The most important symbol in the story is the horse and warrior statue on whose pedestal Muni enjoys sitting and watching the highway. The warrior statue represents Kalki, the final avatar of the Hindu god Vishnu, who will arrive at the end of the Kali Yuga (or the darkest age of humanity) as a messiah to save the virtuous and destroy the hopelessly benighted world and its ignorant, amoral people. The horse statue at Kalki’s side alludes to traditional religious iconography of Kalki, in which he is shown riding a white steed and brandishing a flaming sword. In the story, the statue represents a facet of Indian culture that deals with Hindu spirituality and storytelling in which the notion of cyclical time is essential. The myth of Kalki himself and much of Hindu mythology, in fact, relies on the notion of cyclical time; in the Kalki myth, the messiah must end the Kali Yuga and return the world to the first age, Satya Yuga (the age of truth), thereby restarting the cycle of time. In fact, the statue’s appearance even hints at this cyclical conception of time in that the horse’s tail appears as a loop. These qualities align the statue with Muni himself, who also represents these facets of Indian culture.

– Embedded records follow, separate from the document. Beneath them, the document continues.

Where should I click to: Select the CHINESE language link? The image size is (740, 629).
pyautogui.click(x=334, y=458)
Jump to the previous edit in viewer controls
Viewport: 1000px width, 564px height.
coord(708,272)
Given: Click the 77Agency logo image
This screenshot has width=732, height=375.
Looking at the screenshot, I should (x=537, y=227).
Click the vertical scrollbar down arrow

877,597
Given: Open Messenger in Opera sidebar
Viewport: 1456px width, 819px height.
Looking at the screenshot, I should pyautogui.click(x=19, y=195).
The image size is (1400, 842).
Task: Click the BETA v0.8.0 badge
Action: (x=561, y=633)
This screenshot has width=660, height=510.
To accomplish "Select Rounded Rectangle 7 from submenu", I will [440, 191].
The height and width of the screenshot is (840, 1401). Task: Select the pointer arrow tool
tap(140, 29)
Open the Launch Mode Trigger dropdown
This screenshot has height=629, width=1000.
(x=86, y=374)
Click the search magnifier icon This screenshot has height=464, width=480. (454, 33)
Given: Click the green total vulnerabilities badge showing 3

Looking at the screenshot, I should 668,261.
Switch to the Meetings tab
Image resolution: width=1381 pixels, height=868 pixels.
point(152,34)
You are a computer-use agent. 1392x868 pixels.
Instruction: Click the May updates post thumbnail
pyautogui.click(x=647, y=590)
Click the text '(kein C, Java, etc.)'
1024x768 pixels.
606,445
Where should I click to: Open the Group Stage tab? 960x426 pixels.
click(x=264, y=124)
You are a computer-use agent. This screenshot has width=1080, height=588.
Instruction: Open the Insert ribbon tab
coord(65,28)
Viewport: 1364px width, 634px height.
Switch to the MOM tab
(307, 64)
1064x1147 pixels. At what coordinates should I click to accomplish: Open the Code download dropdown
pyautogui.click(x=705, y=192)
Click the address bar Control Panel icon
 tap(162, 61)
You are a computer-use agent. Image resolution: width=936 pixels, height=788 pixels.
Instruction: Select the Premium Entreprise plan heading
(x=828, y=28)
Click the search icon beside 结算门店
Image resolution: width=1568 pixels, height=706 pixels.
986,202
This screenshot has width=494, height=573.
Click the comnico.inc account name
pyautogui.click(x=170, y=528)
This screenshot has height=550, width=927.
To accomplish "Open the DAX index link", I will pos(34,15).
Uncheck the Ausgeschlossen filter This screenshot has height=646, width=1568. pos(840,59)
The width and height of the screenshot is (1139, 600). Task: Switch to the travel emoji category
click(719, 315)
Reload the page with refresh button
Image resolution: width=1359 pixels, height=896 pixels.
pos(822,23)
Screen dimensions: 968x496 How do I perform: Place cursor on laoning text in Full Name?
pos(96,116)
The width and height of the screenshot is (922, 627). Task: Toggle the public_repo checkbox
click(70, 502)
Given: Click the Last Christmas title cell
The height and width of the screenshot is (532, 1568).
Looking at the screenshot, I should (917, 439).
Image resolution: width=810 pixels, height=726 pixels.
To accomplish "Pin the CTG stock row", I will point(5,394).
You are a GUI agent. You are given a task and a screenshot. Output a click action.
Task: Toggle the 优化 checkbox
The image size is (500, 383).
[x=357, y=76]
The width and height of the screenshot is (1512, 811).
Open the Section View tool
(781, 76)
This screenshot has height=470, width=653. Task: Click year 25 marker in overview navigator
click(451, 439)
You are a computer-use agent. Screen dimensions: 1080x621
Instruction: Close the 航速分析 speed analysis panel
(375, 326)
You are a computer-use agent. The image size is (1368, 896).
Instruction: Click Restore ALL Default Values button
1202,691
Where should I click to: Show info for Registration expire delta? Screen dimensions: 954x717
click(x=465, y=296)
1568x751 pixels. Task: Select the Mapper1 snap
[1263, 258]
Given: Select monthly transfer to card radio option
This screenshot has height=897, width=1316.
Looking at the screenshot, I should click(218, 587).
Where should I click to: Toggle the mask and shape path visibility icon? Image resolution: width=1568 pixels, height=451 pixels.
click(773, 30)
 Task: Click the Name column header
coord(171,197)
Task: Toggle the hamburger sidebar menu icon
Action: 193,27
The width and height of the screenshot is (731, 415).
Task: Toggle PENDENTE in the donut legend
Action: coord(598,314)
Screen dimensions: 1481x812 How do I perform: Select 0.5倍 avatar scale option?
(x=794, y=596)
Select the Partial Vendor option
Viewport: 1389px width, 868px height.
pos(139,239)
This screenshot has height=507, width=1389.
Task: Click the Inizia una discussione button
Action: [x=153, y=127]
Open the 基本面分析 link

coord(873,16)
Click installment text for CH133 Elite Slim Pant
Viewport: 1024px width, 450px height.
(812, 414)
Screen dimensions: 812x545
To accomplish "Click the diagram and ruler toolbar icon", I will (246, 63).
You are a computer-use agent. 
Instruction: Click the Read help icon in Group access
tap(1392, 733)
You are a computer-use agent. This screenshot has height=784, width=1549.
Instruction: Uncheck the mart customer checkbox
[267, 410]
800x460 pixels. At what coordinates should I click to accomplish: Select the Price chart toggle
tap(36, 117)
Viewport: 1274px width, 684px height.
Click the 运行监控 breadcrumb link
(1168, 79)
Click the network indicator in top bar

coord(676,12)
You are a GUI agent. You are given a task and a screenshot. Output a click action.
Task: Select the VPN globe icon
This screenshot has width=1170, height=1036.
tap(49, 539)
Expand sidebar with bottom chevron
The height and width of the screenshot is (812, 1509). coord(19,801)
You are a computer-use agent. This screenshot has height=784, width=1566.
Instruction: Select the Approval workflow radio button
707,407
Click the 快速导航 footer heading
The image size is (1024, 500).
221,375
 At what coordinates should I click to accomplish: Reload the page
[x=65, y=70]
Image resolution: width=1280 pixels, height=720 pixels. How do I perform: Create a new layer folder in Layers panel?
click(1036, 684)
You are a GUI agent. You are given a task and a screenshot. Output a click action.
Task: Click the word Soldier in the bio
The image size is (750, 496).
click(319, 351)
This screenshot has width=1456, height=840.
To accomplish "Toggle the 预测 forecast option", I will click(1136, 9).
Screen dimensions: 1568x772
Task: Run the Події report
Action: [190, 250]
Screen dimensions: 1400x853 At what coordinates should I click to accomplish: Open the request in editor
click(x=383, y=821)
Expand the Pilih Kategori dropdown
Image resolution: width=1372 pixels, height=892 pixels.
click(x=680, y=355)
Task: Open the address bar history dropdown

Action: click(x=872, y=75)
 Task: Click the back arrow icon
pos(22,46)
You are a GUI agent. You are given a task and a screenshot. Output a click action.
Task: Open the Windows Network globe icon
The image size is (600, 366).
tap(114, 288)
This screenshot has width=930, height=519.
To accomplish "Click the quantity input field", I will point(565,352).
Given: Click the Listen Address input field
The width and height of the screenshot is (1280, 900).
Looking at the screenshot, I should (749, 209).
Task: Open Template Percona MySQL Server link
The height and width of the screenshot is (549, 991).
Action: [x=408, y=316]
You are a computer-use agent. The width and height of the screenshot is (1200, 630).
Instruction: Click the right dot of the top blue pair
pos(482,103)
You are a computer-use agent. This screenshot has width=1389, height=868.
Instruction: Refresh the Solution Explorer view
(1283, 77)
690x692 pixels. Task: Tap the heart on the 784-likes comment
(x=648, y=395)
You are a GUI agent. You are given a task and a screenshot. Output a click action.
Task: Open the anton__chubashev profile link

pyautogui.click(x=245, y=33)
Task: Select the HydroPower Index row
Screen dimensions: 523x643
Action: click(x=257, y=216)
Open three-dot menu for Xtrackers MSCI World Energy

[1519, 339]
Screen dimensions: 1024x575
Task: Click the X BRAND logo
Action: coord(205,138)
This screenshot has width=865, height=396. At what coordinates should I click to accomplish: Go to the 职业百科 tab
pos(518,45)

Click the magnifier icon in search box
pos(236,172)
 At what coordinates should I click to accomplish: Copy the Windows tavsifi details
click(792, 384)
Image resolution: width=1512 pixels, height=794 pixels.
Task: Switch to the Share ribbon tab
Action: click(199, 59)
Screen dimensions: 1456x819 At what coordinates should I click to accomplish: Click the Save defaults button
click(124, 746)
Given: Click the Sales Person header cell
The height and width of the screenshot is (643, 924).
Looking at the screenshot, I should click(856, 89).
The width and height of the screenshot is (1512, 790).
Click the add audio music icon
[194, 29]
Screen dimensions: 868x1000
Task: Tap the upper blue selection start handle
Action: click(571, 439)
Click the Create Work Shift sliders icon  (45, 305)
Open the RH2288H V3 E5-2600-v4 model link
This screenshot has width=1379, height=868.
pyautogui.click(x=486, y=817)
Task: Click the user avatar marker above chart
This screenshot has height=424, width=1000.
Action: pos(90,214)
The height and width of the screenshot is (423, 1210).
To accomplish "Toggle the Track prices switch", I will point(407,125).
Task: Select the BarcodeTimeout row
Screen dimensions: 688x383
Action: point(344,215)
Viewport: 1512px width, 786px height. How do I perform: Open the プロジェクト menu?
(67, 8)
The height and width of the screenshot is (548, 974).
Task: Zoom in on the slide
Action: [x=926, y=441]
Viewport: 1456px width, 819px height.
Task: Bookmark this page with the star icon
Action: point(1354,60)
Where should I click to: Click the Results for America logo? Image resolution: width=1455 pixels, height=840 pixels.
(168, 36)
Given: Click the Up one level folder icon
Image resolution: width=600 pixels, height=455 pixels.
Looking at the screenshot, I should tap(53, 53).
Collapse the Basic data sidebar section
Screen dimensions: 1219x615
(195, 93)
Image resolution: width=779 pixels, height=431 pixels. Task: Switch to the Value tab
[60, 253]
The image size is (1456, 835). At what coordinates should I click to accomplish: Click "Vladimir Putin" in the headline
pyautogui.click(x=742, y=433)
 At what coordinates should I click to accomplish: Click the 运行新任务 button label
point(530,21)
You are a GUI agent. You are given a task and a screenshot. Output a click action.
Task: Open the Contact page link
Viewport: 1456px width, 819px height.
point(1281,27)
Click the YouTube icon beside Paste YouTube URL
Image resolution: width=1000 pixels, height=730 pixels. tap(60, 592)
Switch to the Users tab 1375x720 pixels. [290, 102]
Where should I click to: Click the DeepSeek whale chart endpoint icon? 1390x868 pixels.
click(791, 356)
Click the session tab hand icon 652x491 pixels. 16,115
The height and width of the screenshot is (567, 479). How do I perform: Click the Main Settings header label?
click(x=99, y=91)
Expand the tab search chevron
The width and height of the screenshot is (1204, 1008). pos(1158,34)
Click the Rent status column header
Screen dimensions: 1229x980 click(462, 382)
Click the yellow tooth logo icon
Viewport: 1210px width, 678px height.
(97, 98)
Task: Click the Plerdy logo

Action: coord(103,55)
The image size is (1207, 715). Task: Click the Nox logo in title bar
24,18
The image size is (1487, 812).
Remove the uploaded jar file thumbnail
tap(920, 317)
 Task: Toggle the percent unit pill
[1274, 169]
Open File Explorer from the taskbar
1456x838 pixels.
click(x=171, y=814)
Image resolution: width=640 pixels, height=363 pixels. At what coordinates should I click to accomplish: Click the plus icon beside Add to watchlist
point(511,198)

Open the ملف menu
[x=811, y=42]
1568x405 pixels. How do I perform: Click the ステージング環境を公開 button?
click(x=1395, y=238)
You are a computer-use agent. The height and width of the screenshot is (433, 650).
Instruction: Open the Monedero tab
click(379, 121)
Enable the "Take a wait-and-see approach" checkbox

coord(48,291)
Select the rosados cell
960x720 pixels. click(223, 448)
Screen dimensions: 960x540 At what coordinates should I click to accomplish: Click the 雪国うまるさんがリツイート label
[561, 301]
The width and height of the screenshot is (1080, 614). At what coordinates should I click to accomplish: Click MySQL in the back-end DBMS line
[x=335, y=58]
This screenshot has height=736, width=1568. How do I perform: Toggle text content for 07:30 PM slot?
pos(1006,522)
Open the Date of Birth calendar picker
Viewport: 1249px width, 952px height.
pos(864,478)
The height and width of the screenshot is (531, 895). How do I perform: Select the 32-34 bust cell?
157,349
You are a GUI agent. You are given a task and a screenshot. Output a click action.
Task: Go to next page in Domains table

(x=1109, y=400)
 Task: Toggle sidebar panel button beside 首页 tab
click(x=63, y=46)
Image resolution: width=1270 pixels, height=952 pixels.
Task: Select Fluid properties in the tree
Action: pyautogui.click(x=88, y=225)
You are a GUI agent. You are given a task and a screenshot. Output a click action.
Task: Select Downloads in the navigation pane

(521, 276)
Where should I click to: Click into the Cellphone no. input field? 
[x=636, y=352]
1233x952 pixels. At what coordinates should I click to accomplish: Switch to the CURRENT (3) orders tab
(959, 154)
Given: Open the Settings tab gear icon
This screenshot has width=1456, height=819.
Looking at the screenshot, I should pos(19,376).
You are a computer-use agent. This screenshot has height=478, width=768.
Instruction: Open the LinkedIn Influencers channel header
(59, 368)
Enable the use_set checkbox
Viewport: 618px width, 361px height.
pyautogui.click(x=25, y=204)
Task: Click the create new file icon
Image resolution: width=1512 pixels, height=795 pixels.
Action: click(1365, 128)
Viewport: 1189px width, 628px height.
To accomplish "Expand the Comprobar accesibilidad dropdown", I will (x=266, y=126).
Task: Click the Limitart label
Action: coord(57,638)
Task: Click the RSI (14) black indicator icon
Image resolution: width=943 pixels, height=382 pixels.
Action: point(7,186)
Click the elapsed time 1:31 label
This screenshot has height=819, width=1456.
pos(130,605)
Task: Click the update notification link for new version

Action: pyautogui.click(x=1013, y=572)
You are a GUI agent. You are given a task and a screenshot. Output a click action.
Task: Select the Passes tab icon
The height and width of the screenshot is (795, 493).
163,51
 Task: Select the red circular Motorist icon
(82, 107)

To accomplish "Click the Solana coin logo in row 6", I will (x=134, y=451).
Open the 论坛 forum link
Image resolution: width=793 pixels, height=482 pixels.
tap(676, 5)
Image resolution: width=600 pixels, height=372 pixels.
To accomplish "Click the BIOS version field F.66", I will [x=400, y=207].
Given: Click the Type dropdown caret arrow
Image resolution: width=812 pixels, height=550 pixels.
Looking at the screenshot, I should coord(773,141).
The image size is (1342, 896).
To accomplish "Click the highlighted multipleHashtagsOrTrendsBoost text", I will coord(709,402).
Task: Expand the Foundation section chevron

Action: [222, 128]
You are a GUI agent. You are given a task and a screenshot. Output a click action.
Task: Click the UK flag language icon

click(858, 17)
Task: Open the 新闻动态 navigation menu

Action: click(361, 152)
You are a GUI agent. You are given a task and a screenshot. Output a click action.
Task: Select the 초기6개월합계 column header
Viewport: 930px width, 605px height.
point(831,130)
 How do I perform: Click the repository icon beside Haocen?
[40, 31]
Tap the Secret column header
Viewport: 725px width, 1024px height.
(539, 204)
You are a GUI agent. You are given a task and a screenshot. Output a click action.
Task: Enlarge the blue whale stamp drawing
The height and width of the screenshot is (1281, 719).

The fact that the foreigner believes he can purchase the statue, and his condescending assumption that Muni is merely a “peddler” desperate to sell the statue to a wealthy Westerner, signifies the foreigner’s alignment with American neocolonialism, materialism and conceptions of linear time in which time is a valuable, finite resource. The statue, which is an invaluable artifact that has enormous historical, cultural and sentimental significance, is effectively stripped of these non-monetary forms of value when the foreigner believes he is purchasing the statue for 100 rupees, pries it off its pedestal and packs it into his station wagon. Despite its significance, the foreigner sees the horse statue as merely a “pretty object” he will show off to his friends at cocktail parties. At the end of the story, the foreigner drives off with the statue, still unaware of its multifaceted significance, regardless of Muni’s attempt to narrate its mythology to him. The fact that the foreigner believes that he can purchase the statue (when, in fact, he is stealing it) demonstrates that, despite traveling half a world away to expose himself to other civilizations, he is unable to appreciate the beauty and nuance of Indian culture because he sees it through the narrow lens of his own cultural milieu in which money talks, time is in short supply and one’s acquisition of material objects is the primary concern.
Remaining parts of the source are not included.